* WHAT IS REQUIRED *
Give back every line of the data below exactly.

* RECORDS FOR PROCESSING *
Segment Open

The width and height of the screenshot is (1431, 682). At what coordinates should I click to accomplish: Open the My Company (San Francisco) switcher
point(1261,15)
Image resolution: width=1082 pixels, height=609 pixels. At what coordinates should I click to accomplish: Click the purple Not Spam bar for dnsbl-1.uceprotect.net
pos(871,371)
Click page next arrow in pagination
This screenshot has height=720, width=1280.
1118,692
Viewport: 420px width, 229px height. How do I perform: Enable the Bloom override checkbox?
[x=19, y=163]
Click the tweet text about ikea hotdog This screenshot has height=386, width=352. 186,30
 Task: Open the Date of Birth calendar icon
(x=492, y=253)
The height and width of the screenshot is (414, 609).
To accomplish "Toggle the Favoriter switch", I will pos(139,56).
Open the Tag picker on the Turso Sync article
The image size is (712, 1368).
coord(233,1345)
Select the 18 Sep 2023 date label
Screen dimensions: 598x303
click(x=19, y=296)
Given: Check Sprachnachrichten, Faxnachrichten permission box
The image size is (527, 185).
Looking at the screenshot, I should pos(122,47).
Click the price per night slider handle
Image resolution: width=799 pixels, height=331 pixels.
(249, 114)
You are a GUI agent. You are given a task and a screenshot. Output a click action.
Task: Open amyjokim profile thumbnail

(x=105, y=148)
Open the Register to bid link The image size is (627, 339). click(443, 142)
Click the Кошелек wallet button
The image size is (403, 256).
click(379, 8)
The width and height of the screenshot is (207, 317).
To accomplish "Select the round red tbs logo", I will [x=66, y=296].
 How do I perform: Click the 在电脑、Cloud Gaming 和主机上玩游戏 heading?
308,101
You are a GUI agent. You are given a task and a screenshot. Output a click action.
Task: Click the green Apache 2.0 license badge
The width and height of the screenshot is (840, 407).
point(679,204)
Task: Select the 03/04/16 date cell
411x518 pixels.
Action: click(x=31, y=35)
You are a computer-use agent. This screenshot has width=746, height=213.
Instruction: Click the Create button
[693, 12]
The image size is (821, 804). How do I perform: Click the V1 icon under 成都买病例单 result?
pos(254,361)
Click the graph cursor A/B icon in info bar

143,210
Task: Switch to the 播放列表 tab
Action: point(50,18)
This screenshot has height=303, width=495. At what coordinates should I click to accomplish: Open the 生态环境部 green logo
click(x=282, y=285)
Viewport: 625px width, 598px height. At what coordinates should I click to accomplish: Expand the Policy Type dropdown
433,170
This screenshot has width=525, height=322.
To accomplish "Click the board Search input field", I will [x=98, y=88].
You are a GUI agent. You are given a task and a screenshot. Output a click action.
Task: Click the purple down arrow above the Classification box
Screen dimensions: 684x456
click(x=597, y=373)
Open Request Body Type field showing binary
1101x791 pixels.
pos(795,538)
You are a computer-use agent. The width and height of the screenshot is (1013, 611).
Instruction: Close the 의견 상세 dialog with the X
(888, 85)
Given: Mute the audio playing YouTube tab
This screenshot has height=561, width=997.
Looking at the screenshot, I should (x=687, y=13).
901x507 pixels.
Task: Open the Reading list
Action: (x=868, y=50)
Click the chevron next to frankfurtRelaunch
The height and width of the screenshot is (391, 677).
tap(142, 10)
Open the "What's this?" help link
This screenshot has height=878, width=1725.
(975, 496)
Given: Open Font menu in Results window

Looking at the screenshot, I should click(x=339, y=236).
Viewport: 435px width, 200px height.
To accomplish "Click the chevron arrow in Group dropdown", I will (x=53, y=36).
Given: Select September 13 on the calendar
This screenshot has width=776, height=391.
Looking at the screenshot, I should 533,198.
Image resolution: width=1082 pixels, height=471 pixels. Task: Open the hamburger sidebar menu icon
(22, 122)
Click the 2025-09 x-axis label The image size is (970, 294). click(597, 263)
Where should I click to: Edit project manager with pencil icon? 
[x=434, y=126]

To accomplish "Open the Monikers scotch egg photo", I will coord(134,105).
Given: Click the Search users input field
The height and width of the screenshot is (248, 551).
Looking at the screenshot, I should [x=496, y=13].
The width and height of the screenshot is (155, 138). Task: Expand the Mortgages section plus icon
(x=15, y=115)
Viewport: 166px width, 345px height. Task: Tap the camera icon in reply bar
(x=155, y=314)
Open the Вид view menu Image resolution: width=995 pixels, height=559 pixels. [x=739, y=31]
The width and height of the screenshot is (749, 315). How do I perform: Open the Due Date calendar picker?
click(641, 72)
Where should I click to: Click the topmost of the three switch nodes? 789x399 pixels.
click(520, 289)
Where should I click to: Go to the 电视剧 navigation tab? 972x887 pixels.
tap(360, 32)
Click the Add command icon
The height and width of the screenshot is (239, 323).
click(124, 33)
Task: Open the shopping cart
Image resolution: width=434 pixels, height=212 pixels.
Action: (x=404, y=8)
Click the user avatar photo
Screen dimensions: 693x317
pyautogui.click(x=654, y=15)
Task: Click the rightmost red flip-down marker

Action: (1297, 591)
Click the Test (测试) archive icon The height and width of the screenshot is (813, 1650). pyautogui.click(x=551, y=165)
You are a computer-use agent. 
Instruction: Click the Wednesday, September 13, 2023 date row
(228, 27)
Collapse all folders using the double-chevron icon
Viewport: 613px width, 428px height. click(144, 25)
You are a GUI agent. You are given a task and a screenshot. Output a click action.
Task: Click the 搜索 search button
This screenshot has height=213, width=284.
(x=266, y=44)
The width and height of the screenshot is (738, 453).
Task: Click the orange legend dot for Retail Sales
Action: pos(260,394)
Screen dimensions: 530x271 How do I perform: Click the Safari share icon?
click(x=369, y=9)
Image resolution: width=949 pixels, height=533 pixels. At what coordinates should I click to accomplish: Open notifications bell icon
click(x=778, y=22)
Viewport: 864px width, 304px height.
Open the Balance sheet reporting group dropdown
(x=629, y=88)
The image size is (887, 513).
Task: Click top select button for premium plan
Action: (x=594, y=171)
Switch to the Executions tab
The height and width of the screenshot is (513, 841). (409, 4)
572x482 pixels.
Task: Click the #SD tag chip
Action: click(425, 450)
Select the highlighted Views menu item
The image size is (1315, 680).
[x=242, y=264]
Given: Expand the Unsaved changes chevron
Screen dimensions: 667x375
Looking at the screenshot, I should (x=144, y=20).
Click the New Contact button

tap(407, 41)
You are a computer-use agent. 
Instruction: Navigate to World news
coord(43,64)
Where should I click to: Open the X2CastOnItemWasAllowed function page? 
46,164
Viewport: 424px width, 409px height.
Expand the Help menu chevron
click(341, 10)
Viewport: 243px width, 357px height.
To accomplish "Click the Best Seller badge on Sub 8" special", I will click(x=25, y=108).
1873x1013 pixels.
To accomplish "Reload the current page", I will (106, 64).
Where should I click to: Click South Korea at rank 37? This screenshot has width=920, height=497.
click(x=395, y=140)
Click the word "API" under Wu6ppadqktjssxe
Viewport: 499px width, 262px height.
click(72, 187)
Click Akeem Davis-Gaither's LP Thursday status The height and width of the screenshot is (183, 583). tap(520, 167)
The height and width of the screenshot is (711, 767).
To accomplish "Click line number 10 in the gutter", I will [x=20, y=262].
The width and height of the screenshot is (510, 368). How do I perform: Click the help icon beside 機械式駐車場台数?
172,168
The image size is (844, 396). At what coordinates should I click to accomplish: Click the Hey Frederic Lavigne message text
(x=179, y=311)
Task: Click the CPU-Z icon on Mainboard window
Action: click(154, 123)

Segment Closed

* RESPONSE *
The width and height of the screenshot is (1431, 682). At what coordinates should I click to accomplish: Open the My Company (San Francisco) switcher
point(1261,15)
Image resolution: width=1082 pixels, height=609 pixels. At what coordinates should I click to accomplish: Click the purple Not Spam bar for dnsbl-1.uceprotect.net
pos(871,371)
Click page next arrow in pagination
This screenshot has height=720, width=1280.
1118,692
Viewport: 420px width, 229px height. How do I perform: Enable the Bloom override checkbox?
[x=19, y=163]
Click the tweet text about ikea hotdog This screenshot has height=386, width=352. 186,30
 Task: Open the Date of Birth calendar icon
(x=492, y=253)
The height and width of the screenshot is (414, 609).
To accomplish "Toggle the Favoriter switch", I will pos(139,56).
Open the Tag picker on the Turso Sync article
The image size is (712, 1368).
coord(233,1345)
Select the 18 Sep 2023 date label
Screen dimensions: 598x303
click(x=19, y=296)
Given: Check Sprachnachrichten, Faxnachrichten permission box
The image size is (527, 185).
Looking at the screenshot, I should pos(122,47).
Click the price per night slider handle
Image resolution: width=799 pixels, height=331 pixels.
(249, 114)
You are a GUI agent. You are given a task and a screenshot. Output a click action.
Task: Open amyjokim profile thumbnail

(x=105, y=148)
Open the Register to bid link The image size is (627, 339). click(443, 142)
Click the Кошелек wallet button
The image size is (403, 256).
click(379, 8)
The width and height of the screenshot is (207, 317).
To accomplish "Select the round red tbs logo", I will [x=66, y=296].
 How do I perform: Click the 在电脑、Cloud Gaming 和主机上玩游戏 heading?
308,101
You are a GUI agent. You are given a task and a screenshot. Output a click action.
Task: Click the green Apache 2.0 license badge
The width and height of the screenshot is (840, 407).
point(679,204)
Task: Select the 03/04/16 date cell
411x518 pixels.
Action: click(x=31, y=35)
You are a computer-use agent. This screenshot has width=746, height=213.
Instruction: Click the Create button
[693, 12]
The image size is (821, 804). How do I perform: Click the V1 icon under 成都买病例单 result?
pos(254,361)
Click the graph cursor A/B icon in info bar

143,210
Task: Switch to the 播放列表 tab
Action: point(50,18)
This screenshot has height=303, width=495. At what coordinates should I click to accomplish: Open the 生态环境部 green logo
click(x=282, y=285)
Viewport: 625px width, 598px height. At what coordinates should I click to accomplish: Expand the Policy Type dropdown
433,170
This screenshot has width=525, height=322.
To accomplish "Click the board Search input field", I will [x=98, y=88].
You are a GUI agent. You are given a task and a screenshot. Output a click action.
Task: Click the purple down arrow above the Classification box
Screen dimensions: 684x456
click(x=597, y=373)
Open Request Body Type field showing binary
1101x791 pixels.
pos(795,538)
You are a computer-use agent. The width and height of the screenshot is (1013, 611).
Instruction: Close the 의견 상세 dialog with the X
(888, 85)
Given: Mute the audio playing YouTube tab
This screenshot has height=561, width=997.
Looking at the screenshot, I should (x=687, y=13).
901x507 pixels.
Task: Open the Reading list
Action: (x=868, y=50)
Click the chevron next to frankfurtRelaunch
The height and width of the screenshot is (391, 677).
tap(142, 10)
Open the "What's this?" help link
This screenshot has height=878, width=1725.
(975, 496)
Given: Open Font menu in Results window

Looking at the screenshot, I should click(x=339, y=236).
Viewport: 435px width, 200px height.
To accomplish "Click the chevron arrow in Group dropdown", I will (x=53, y=36).
Given: Select September 13 on the calendar
This screenshot has width=776, height=391.
Looking at the screenshot, I should 533,198.
Image resolution: width=1082 pixels, height=471 pixels. Task: Open the hamburger sidebar menu icon
(22, 122)
Click the 2025-09 x-axis label The image size is (970, 294). click(597, 263)
Where should I click to: Edit project manager with pencil icon? 
[x=434, y=126]

To accomplish "Open the Monikers scotch egg photo", I will coord(134,105).
Given: Click the Search users input field
The height and width of the screenshot is (248, 551).
Looking at the screenshot, I should [x=496, y=13].
The width and height of the screenshot is (155, 138). Task: Expand the Mortgages section plus icon
(x=15, y=115)
Viewport: 166px width, 345px height. Task: Tap the camera icon in reply bar
(x=155, y=314)
Open the Вид view menu Image resolution: width=995 pixels, height=559 pixels. [x=739, y=31]
The width and height of the screenshot is (749, 315). How do I perform: Open the Due Date calendar picker?
click(641, 72)
Where should I click to: Click the topmost of the three switch nodes? 789x399 pixels.
click(520, 289)
Where should I click to: Go to the 电视剧 navigation tab? 972x887 pixels.
tap(360, 32)
Click the Add command icon
The height and width of the screenshot is (239, 323).
click(124, 33)
Task: Open the shopping cart
Image resolution: width=434 pixels, height=212 pixels.
Action: (x=404, y=8)
Click the user avatar photo
Screen dimensions: 693x317
pyautogui.click(x=654, y=15)
Task: Click the rightmost red flip-down marker

Action: (1297, 591)
Click the Test (测试) archive icon The height and width of the screenshot is (813, 1650). pyautogui.click(x=551, y=165)
You are a computer-use agent. 
Instruction: Click the Wednesday, September 13, 2023 date row
(228, 27)
Collapse all folders using the double-chevron icon
Viewport: 613px width, 428px height. click(144, 25)
You are a GUI agent. You are given a task and a screenshot. Output a click action.
Task: Click the 搜索 search button
This screenshot has height=213, width=284.
(x=266, y=44)
The width and height of the screenshot is (738, 453).
Task: Click the orange legend dot for Retail Sales
Action: pos(260,394)
Screen dimensions: 530x271 How do I perform: Click the Safari share icon?
click(x=369, y=9)
Image resolution: width=949 pixels, height=533 pixels. At what coordinates should I click to accomplish: Open notifications bell icon
click(x=778, y=22)
Viewport: 864px width, 304px height.
Open the Balance sheet reporting group dropdown
(x=629, y=88)
The image size is (887, 513).
Task: Click top select button for premium plan
Action: (x=594, y=171)
Switch to the Executions tab
The height and width of the screenshot is (513, 841). (409, 4)
572x482 pixels.
Task: Click the #SD tag chip
Action: click(425, 450)
Select the highlighted Views menu item
The image size is (1315, 680).
[x=242, y=264]
Given: Expand the Unsaved changes chevron
Screen dimensions: 667x375
Looking at the screenshot, I should (x=144, y=20).
Click the New Contact button

tap(407, 41)
You are a computer-use agent. 
Instruction: Navigate to World news
coord(43,64)
Where should I click to: Open the X2CastOnItemWasAllowed function page? 
46,164
Viewport: 424px width, 409px height.
Expand the Help menu chevron
click(341, 10)
Viewport: 243px width, 357px height.
To accomplish "Click the Best Seller badge on Sub 8" special", I will click(x=25, y=108).
1873x1013 pixels.
To accomplish "Reload the current page", I will (106, 64).
Where should I click to: Click South Korea at rank 37? This screenshot has width=920, height=497.
click(x=395, y=140)
Click the word "API" under Wu6ppadqktjssxe
Viewport: 499px width, 262px height.
click(72, 187)
Click Akeem Davis-Gaither's LP Thursday status The height and width of the screenshot is (183, 583). tap(520, 167)
The height and width of the screenshot is (711, 767).
To accomplish "Click line number 10 in the gutter", I will [x=20, y=262].
The width and height of the screenshot is (510, 368). How do I perform: Click the help icon beside 機械式駐車場台数?
172,168
The image size is (844, 396). At what coordinates should I click to accomplish: Click the Hey Frederic Lavigne message text
(x=179, y=311)
Task: Click the CPU-Z icon on Mainboard window
Action: click(154, 123)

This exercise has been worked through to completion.